Quoted passage —
^^^^
Oh mama, that must have been terrifying.







A very similar thing happened with my son when he was about that age. I woke up to him struggling a bit with the very heavy blanket completely over his face. At first I felt like the worst mother ever, and then I realized that my mama instincts had kicked in immediately and I woke up completely within seconds after realizing what was going on. You are a very good, attentive mama for coming out of a dead sleep to help him. You are in tune with your baby, and you will not let any harm come to him, that is why you woke up when you did.

That being said, there are so many things you can do so that you and he both get the sleep that you need. My son was born in the very early spring, so it was still pretty cold. I would put him beside me to nurse and I would pull the blankets up to his waist, which was also at about my waist. I would then pile baby blankets on my exposed shoulder so that I would stay relatively warm, but he didn't have them anywhere near his face. I also cut down to two pillows on my bed. One was under my head, and one was tucked behind my back to help with nursing. I always knew where those two pillows were, because I can't sleep without one under my head, and the other one was always on the opposite side of my body from where he was. Bundle him up really well with warm jammies and a sleep sack, and he will be just fine. You can even completely uncover him and tuck the blanket down over your waist and under him to give you some extra security that he won't get them up over him again.

You are doing great, and you will be fine. Just remember, our mothering instincts are there for a reason, and you will absolutely, positively know when he needs help, especially if he is tucked in right beside you. You can do it, but be gentle with yourself.
^^^^
Task goal —
Reproduce the post about sleeping beside a nursing baby word for word, from start to finish. Rely only on the post about sleeping beside a nursing baby.
^^^^
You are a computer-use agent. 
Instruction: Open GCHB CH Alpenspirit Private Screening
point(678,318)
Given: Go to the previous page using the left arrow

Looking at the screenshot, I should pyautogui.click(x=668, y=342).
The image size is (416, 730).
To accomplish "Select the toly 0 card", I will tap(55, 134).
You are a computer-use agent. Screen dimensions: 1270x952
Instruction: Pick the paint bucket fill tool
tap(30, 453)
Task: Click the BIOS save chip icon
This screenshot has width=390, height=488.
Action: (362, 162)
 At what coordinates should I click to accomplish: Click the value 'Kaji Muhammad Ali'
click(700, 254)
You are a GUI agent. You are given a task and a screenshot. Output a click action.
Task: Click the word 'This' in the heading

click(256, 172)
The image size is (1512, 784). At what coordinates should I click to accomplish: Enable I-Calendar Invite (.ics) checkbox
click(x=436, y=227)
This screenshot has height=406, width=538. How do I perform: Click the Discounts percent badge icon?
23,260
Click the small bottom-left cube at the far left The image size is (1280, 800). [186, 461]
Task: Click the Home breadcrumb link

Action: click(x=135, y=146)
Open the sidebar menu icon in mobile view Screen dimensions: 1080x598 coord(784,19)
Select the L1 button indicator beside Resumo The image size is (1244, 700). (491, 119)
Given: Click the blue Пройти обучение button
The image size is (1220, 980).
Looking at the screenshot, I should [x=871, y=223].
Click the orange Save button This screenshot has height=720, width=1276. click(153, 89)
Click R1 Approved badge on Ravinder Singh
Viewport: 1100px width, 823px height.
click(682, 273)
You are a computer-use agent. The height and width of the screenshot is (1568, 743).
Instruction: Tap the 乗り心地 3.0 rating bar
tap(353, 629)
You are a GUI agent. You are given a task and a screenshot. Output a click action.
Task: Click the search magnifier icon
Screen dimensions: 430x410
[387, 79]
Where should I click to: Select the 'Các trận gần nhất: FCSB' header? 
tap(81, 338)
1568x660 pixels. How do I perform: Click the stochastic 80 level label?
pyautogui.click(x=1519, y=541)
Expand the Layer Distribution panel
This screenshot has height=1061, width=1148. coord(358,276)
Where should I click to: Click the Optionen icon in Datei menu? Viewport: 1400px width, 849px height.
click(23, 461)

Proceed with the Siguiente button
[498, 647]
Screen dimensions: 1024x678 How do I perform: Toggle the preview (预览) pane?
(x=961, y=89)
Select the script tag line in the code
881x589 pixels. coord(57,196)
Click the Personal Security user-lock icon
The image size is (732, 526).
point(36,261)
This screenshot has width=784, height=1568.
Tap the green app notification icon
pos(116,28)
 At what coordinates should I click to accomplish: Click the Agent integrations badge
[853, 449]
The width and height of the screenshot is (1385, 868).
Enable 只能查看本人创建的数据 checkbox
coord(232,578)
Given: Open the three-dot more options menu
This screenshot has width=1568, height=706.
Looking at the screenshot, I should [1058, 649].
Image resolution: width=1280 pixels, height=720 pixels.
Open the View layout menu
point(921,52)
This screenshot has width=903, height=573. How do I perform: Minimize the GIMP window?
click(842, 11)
^^^^
Response to this task —
Oh mama, that must have been terrifying.







A very similar thing happened with my son when he was about that age. I woke up to him struggling a bit with the very heavy blanket completely over his face. At first I felt like the worst mother ever, and then I realized that my mama instincts had kicked in immediately and I woke up completely within seconds after realizing what was going on. You are a very good, attentive mama for coming out of a dead sleep to help him. You are in tune with your baby, and you will not let any harm come to him, that is why you woke up when you did.

That being said, there are so many things you can do so that you and he both get the sleep that you need. My son was born in the very early spring, so it was still pretty cold. I would put him beside me to nurse and I would pull the blankets up to his waist, which was also at about my waist. I would then pile baby blankets on my exposed shoulder so that I would stay relatively warm, but he didn't have them anywhere near his face. I also cut down to two pillows on my bed. One was under my head, and one was tucked behind my back to help with nursing. I always knew where those two pillows were, because I can't sleep without one under my head, and the other one was always on the opposite side of my body from where he was. Bundle him up really well with warm jammies and a sleep sack, and he will be just fine. You can even completely uncover him and tuck the blanket down over your waist and under him to give you some extra security that he won't get them up over him again.

You are doing great, and you will be fine. Just remember, our mothering instincts are there for a reason, and you will absolutely, positively know when he needs help, especially if he is tucked in right beside you. You can do it, but be gentle with yourself.